Salah Abdeslam, condamné à la réclusion criminelle à perpétuité pour sa participation aux attentats du 13 novembre 2015, qui ont causé la mort de 132 personnes, a rendez-vous vendredi 17 avril avec la direction de la prison de Vendin-le-Vieil (Pas-de-Calais), où il est incarcéré au quartier d’isolement depuis juin 2024, pour l’informer qu’elle va conserver un parloir avec un dispositif de séparation, doté d’un Hygiaphone, qui interdit tout contact physique.

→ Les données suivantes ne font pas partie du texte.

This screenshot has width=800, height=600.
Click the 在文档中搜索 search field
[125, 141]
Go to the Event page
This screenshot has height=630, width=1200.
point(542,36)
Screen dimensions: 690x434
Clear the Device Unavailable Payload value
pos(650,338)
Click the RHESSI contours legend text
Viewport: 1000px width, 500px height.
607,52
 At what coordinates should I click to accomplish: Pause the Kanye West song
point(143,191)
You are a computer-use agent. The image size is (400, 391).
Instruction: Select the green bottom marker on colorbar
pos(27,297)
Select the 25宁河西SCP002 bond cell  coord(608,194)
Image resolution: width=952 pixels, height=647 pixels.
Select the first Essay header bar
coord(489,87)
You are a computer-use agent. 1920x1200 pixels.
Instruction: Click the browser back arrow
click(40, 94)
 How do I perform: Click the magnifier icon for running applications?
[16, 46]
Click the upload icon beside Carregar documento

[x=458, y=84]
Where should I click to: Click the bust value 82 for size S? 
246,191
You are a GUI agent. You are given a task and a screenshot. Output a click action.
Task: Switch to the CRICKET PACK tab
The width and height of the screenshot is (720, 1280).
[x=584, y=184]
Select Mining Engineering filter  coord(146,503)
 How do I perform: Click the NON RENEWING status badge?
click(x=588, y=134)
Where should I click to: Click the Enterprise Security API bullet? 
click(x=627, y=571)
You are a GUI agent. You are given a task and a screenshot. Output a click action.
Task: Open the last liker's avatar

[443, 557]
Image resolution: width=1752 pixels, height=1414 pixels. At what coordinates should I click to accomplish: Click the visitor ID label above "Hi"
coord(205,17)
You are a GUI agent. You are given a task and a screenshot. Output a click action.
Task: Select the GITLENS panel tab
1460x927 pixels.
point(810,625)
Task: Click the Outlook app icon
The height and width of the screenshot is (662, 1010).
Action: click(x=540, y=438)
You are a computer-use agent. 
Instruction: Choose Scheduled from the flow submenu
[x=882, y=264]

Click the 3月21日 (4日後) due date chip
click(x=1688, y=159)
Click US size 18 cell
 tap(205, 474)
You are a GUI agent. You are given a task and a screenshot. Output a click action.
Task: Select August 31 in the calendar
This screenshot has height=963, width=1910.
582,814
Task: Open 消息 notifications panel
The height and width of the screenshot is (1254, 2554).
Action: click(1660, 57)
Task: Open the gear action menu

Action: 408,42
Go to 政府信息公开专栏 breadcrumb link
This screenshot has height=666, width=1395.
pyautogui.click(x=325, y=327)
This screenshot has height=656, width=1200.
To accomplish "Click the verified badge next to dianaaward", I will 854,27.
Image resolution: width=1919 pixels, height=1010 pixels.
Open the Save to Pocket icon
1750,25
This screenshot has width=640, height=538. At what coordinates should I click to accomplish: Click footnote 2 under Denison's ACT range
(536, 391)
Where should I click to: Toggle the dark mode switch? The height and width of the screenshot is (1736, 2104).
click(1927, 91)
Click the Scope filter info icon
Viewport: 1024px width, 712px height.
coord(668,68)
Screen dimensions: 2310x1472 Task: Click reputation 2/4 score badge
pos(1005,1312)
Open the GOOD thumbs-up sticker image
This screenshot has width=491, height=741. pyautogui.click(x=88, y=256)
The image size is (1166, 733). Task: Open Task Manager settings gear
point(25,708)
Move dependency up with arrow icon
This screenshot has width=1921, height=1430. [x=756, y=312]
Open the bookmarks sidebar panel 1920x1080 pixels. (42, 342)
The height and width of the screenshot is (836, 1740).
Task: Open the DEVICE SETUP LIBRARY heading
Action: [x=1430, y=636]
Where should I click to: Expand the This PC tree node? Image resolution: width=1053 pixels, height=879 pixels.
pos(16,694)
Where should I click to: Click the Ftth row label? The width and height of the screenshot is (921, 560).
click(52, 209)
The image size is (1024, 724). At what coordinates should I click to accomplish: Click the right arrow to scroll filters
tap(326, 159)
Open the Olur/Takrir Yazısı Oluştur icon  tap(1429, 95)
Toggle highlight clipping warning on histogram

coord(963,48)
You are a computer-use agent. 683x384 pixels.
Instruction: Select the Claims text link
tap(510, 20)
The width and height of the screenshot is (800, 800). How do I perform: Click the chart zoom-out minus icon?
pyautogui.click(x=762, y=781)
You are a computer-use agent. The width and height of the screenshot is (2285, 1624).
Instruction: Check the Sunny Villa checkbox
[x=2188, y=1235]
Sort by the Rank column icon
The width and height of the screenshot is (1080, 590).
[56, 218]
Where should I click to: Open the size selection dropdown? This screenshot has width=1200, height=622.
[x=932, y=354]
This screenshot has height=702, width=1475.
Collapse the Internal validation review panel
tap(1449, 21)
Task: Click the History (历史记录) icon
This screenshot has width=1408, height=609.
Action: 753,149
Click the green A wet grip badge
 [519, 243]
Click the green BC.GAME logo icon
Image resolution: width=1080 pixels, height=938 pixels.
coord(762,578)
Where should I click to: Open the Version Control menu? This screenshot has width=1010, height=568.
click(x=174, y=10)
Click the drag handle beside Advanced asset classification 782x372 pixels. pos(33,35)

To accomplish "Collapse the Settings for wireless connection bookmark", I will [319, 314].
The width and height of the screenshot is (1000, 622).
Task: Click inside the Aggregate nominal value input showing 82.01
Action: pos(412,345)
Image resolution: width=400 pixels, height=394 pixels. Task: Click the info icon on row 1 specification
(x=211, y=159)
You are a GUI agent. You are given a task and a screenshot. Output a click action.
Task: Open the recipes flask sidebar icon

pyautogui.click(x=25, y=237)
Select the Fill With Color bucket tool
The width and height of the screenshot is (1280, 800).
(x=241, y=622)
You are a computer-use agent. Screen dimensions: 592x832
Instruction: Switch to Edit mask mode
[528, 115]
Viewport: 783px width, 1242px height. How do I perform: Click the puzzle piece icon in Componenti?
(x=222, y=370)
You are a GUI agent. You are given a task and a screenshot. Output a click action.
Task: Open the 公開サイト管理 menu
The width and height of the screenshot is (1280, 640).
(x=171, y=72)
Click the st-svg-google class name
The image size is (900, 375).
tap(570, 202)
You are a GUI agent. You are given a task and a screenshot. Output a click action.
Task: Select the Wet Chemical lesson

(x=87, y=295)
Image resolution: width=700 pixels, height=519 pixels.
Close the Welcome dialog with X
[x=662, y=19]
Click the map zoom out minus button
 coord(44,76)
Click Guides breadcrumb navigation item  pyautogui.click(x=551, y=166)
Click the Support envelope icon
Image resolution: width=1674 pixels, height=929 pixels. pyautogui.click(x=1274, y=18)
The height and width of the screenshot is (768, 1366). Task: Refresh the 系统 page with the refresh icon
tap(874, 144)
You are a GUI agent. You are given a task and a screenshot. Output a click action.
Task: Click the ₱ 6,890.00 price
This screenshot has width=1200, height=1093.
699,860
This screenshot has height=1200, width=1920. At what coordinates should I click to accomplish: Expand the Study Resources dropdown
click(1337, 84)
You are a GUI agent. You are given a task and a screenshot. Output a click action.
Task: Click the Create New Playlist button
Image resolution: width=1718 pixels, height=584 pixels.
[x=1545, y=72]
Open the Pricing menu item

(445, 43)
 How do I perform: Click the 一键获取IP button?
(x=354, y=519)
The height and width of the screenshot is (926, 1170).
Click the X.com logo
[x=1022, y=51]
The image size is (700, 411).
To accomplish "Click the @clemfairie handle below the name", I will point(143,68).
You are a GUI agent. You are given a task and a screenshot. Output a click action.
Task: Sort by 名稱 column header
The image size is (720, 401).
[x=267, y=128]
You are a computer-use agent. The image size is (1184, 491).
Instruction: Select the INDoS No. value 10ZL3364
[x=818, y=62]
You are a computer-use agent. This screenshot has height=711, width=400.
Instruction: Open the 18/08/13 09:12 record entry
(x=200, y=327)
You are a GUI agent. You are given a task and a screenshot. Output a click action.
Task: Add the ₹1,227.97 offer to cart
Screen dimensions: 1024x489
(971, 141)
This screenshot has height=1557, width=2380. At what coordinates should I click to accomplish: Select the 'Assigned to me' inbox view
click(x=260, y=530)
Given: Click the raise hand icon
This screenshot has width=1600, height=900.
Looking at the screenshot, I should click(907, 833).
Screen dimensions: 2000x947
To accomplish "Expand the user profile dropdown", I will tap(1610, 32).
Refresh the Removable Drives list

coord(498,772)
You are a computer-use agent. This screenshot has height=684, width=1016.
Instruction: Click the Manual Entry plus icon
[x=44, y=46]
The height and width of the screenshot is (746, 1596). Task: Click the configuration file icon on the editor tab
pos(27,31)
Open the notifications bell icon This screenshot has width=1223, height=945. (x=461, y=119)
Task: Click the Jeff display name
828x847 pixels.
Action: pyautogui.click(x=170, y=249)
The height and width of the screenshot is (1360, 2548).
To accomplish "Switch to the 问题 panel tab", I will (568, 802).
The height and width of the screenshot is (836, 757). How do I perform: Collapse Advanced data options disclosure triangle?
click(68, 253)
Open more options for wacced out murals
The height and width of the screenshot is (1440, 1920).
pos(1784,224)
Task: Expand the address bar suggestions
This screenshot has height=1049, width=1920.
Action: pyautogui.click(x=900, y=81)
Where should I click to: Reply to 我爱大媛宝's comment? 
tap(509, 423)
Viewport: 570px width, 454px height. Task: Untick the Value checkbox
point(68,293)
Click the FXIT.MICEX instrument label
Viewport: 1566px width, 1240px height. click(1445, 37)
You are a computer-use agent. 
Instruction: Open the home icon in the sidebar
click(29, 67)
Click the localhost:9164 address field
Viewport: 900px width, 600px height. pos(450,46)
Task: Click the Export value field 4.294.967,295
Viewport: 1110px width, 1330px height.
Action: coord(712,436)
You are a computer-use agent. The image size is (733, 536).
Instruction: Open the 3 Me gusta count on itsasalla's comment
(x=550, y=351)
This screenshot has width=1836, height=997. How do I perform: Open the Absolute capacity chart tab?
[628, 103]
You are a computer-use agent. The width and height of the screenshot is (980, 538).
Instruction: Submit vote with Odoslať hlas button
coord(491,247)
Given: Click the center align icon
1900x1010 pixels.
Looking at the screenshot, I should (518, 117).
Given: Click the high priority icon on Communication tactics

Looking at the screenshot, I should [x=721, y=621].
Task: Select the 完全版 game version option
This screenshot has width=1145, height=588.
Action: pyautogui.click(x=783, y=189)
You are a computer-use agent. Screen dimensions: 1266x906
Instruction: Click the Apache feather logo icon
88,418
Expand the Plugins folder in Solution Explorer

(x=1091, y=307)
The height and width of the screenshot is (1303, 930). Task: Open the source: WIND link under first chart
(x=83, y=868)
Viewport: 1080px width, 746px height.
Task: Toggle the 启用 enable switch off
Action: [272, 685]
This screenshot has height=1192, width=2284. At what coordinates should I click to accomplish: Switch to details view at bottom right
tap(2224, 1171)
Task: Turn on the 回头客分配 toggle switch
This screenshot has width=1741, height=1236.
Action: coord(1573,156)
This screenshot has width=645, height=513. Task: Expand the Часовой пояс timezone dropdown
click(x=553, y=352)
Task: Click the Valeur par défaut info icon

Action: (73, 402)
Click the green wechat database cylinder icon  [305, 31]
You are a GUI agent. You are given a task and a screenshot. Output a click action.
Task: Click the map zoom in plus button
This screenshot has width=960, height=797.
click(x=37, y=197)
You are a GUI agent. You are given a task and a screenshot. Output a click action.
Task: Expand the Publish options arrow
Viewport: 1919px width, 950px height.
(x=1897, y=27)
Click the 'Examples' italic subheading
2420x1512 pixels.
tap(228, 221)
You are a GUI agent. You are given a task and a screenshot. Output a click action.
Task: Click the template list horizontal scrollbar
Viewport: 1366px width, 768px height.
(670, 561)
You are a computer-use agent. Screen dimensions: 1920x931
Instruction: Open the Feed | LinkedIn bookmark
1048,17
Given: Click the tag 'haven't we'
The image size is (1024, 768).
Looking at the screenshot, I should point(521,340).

Dans sa convocation, qu’il a reçue lundi, il est rappelé que la direction de l’établissement peut mettre en place un tel dispositif dans le parloir à deux conditions : « S’il existe des raisons sérieuses de redouter un incident » ou « en cas d’incident survenu au cours d’une visite antérieure ». Or, toujours selon le même courrier, il est mentionné que l’interpellation de deux de ses visiteurs (en l’occurrence, sa mère et sa sœur), qui a eu lieu sur le parking de la prison deux jours auparavant, « laisse supposer un risque pour la sécurité de l’établissement et de ses personnels ».
En apparence, rien que de très normal, donc. Sauf pour les avocats du seul rescapé des terroristes à l’origine des attentats du 13-Novembre, pour qui il s’agit plutôt d’un stratagème désespéré pour permettre à l’Etat de sauver les apparences et de se mettre en conformité avec la loi.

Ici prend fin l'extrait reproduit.